The display shows
|1.||each key word|
|2.||its frequency in the source text(s) which these key words are key in. (Freq. column below)|
|3.||the % that frequency represents.|
|4.||its frequency in the reference corpus (RC. Freq. column)|
|5.||the reference corpus frequency as a %|
|6.||keyness (chi-square or log likelihood statistic) (Keyness column)|
The calculation of how unusual the frequency is, is based on the statistical procedure used. The statistic appears to the right of the display. If the procedure is log likelihood, or if chi-square is used and the usual conditions for chi-square obtain (expected value >= 5 in all four cells) the probability (p) will be displayed to the right of the chi-square value.

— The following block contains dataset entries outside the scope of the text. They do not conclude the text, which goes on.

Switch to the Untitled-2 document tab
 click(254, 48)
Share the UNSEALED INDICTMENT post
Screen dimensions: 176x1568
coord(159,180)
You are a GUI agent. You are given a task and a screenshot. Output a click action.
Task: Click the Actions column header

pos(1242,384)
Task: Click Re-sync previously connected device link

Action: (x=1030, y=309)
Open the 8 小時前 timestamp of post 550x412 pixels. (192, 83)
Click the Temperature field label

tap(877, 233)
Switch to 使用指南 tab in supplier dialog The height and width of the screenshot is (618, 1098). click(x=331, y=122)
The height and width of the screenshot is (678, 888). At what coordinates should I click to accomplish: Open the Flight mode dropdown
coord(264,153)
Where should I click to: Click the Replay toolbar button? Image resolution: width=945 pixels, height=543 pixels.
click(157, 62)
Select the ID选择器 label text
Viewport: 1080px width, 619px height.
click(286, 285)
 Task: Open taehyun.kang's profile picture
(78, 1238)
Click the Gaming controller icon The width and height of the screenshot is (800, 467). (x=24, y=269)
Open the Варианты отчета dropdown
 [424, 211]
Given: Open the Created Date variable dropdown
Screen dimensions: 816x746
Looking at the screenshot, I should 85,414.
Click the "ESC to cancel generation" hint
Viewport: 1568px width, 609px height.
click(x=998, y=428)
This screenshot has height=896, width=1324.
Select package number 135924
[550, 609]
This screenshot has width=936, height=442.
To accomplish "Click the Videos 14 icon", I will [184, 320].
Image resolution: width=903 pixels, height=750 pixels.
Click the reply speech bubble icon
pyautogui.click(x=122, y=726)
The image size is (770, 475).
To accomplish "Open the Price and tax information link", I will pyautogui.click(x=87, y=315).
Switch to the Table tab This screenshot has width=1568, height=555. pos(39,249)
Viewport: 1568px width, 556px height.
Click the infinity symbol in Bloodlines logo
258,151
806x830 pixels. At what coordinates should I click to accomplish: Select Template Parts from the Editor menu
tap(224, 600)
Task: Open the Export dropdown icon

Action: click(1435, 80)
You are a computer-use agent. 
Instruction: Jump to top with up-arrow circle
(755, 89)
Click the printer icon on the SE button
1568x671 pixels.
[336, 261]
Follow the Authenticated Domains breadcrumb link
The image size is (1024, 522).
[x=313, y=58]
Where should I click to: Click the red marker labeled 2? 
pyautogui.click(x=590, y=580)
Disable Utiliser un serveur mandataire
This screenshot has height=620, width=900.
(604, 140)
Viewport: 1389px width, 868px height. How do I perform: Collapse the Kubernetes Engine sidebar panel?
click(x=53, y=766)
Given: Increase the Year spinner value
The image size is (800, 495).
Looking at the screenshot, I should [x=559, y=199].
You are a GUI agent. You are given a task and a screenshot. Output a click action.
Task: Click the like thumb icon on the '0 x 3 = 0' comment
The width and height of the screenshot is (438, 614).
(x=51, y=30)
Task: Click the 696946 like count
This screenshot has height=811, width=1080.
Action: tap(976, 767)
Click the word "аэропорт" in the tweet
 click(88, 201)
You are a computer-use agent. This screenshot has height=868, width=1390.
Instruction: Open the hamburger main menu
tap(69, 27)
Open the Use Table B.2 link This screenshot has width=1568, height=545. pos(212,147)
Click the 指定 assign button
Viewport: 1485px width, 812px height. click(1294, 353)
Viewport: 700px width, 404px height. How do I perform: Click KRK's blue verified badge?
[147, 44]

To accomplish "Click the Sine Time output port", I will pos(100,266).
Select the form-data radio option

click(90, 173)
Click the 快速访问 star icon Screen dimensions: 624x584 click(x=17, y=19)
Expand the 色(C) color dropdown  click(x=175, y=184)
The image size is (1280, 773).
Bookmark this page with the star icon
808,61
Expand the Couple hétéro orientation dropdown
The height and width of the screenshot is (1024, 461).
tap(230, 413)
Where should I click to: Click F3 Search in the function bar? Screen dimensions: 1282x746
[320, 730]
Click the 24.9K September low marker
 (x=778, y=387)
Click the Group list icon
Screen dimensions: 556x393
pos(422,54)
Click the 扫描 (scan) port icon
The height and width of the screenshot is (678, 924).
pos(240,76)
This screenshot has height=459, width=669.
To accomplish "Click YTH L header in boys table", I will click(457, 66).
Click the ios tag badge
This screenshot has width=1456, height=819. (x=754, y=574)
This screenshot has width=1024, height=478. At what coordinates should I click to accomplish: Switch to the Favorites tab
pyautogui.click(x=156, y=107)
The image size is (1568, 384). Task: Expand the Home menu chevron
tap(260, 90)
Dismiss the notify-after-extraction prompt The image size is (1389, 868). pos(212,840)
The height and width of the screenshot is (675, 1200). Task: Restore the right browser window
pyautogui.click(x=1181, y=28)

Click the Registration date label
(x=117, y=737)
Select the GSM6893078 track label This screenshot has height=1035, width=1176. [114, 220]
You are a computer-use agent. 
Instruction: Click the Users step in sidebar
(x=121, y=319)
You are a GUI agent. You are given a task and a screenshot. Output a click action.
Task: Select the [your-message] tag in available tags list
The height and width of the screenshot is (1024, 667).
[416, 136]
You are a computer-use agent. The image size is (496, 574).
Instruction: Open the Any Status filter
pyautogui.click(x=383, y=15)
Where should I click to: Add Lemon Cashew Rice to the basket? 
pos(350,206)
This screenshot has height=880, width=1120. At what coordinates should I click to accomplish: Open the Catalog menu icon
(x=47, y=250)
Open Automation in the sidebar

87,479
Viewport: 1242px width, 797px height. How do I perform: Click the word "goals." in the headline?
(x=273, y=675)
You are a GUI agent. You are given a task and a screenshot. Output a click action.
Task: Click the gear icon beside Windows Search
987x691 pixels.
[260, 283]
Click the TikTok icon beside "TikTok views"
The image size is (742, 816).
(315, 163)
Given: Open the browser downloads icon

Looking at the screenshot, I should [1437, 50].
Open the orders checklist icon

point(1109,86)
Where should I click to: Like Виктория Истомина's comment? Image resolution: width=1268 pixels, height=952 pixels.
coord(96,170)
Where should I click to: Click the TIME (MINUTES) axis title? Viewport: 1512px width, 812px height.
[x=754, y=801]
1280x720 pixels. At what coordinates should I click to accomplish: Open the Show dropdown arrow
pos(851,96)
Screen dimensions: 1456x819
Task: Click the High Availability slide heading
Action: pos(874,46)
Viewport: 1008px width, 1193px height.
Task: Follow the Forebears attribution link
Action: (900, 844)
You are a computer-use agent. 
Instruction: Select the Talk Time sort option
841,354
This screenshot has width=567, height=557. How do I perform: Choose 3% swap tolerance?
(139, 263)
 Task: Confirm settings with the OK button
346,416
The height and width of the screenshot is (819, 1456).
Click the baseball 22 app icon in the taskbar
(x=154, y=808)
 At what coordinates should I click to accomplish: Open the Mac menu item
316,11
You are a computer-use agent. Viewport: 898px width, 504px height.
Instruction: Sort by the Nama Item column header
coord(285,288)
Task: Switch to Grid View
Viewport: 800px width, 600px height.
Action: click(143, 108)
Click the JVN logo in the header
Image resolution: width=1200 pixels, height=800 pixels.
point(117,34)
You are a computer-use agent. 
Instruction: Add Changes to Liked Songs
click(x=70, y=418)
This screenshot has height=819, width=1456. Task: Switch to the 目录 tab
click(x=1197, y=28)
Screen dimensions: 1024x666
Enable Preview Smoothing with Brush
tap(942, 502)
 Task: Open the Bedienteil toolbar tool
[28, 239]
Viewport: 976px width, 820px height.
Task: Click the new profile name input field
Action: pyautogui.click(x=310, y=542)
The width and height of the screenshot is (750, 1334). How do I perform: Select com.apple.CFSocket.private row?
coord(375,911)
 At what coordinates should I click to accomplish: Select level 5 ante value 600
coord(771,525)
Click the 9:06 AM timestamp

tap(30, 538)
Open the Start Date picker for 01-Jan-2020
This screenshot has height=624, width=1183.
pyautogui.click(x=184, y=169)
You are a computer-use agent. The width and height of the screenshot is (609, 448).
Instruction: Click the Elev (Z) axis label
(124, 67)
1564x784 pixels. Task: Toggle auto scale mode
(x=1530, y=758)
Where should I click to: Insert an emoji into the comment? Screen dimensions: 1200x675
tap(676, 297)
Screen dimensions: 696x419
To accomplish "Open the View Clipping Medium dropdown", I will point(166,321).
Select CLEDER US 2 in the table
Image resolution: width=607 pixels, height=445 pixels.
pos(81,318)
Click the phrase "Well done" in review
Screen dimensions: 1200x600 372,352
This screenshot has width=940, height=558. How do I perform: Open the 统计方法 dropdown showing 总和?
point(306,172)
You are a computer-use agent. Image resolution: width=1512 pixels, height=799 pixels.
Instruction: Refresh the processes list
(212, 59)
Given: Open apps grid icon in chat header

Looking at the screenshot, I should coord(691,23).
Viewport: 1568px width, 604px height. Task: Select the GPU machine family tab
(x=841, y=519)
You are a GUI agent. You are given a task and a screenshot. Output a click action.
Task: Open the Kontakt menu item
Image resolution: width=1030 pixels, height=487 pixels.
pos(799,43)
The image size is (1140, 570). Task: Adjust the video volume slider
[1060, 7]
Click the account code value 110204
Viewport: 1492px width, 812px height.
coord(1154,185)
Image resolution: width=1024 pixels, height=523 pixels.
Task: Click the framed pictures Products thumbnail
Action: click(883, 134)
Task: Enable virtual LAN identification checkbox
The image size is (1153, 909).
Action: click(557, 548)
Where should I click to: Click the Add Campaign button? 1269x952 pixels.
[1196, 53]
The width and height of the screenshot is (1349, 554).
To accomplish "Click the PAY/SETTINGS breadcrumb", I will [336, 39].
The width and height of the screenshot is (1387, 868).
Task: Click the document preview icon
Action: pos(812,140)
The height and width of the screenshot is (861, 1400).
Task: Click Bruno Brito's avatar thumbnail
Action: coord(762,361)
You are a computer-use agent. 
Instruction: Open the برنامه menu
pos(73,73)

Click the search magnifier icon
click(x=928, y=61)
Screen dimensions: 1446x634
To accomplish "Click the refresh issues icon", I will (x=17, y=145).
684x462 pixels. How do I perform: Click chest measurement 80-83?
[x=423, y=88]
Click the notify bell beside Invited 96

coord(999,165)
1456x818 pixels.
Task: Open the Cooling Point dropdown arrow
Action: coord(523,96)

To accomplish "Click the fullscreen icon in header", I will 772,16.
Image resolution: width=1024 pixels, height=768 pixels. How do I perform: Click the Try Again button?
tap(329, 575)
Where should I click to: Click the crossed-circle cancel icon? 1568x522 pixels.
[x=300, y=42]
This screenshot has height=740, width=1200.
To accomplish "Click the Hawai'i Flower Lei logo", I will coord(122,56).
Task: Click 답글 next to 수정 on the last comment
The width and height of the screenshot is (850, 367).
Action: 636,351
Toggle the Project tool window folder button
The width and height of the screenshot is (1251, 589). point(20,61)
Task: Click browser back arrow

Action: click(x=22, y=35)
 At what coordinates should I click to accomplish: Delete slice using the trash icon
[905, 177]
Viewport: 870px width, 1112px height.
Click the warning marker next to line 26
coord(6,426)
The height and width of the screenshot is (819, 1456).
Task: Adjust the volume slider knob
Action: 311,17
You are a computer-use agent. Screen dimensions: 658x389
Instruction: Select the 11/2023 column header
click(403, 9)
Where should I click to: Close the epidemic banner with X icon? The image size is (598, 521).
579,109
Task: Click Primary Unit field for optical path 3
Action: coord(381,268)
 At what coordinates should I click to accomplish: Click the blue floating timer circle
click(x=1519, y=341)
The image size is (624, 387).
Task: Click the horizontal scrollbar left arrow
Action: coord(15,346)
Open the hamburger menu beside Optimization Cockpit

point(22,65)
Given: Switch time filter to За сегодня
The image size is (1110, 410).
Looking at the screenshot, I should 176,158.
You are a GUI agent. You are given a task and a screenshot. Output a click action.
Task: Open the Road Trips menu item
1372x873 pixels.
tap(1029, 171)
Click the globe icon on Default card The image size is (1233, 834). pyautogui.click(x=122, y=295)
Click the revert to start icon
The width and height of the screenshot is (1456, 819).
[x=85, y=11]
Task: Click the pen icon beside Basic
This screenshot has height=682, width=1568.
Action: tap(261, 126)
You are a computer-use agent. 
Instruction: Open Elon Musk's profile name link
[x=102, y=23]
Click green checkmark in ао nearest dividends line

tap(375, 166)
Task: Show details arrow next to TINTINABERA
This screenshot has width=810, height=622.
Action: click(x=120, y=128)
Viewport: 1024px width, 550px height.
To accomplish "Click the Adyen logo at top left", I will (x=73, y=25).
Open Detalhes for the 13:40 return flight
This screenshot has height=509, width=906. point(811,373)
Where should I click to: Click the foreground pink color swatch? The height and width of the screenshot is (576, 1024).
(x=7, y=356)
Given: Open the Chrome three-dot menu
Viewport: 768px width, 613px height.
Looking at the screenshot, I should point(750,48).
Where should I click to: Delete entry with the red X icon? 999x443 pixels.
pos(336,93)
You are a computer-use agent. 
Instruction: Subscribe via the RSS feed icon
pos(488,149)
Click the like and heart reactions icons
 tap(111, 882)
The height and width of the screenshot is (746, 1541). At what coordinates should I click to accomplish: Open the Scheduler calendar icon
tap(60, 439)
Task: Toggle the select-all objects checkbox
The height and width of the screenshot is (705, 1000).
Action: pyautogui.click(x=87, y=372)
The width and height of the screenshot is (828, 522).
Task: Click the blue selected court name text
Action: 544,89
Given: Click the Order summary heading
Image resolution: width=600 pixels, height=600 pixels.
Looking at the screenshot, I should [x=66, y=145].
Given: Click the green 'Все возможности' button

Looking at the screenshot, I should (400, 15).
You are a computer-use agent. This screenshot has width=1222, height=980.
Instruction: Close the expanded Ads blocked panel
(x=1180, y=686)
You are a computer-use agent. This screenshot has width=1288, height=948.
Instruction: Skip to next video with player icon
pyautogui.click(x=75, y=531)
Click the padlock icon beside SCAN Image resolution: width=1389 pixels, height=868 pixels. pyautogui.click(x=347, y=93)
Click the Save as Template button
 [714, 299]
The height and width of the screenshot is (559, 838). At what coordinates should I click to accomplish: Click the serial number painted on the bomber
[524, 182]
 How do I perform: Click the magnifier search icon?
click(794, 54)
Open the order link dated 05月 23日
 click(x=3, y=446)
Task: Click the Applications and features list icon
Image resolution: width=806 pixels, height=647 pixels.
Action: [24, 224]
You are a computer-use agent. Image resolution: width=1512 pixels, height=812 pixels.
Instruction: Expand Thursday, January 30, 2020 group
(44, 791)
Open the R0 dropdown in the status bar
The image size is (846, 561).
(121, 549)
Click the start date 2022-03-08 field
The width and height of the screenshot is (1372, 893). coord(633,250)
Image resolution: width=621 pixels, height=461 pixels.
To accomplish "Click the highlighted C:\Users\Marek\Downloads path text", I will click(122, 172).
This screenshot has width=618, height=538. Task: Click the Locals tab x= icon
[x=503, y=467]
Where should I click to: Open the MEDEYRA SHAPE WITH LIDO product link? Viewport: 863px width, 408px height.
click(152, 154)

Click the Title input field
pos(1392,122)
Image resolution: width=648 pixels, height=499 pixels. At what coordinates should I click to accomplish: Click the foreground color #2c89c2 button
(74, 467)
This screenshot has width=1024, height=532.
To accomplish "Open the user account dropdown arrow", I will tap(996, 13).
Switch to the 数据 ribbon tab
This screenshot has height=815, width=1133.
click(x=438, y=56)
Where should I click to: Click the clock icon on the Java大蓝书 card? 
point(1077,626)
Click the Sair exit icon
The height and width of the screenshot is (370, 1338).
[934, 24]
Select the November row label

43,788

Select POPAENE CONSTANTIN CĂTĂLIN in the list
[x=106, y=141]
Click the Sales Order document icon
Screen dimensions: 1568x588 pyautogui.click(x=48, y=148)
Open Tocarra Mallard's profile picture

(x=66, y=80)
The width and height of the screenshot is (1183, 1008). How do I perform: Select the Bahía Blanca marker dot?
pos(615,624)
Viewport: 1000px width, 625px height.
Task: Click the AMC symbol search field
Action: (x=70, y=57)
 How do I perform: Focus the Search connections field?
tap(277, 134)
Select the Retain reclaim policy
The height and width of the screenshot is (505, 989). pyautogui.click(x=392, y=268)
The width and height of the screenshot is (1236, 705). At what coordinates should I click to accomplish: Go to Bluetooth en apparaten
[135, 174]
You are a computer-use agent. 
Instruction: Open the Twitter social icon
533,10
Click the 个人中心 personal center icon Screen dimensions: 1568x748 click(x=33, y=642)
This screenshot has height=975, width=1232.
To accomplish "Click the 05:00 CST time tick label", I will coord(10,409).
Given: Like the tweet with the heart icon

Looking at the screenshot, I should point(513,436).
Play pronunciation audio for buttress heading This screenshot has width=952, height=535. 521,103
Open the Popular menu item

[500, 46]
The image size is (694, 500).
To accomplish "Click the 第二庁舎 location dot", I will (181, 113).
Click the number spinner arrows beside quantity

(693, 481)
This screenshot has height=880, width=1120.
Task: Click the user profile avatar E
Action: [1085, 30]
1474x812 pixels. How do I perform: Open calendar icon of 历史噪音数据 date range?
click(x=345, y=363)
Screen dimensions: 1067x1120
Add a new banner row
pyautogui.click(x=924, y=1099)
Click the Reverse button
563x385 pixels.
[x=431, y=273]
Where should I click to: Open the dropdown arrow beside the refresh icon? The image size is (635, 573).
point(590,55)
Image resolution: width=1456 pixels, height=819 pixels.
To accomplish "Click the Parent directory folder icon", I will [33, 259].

The criterion for what counts as "outstanding" is based on the minimum probability value selected before the key words were calculated. The smaller the number, the fewer key words in the display. Usually you'll not want more than about 40 key words to handle.
The words appear sorted according to how outstanding their frequencies of occurrence are. Those near the top are outstandingly frequent. At the end of the listing you'll find any which are outstandingly infrequent (negative keywords), in a different colour.
There is no upper limit to the keyness column of a set of key words. It is not necessarily sensible to assume that the word with the highest keyness value must be the most outstanding, since keyness is computed merely statistically; there will be cases where several items are obviously equally key (to the human reader) but the one which is found least often in the reference corpus and most often in the text itself will be at the top of the list.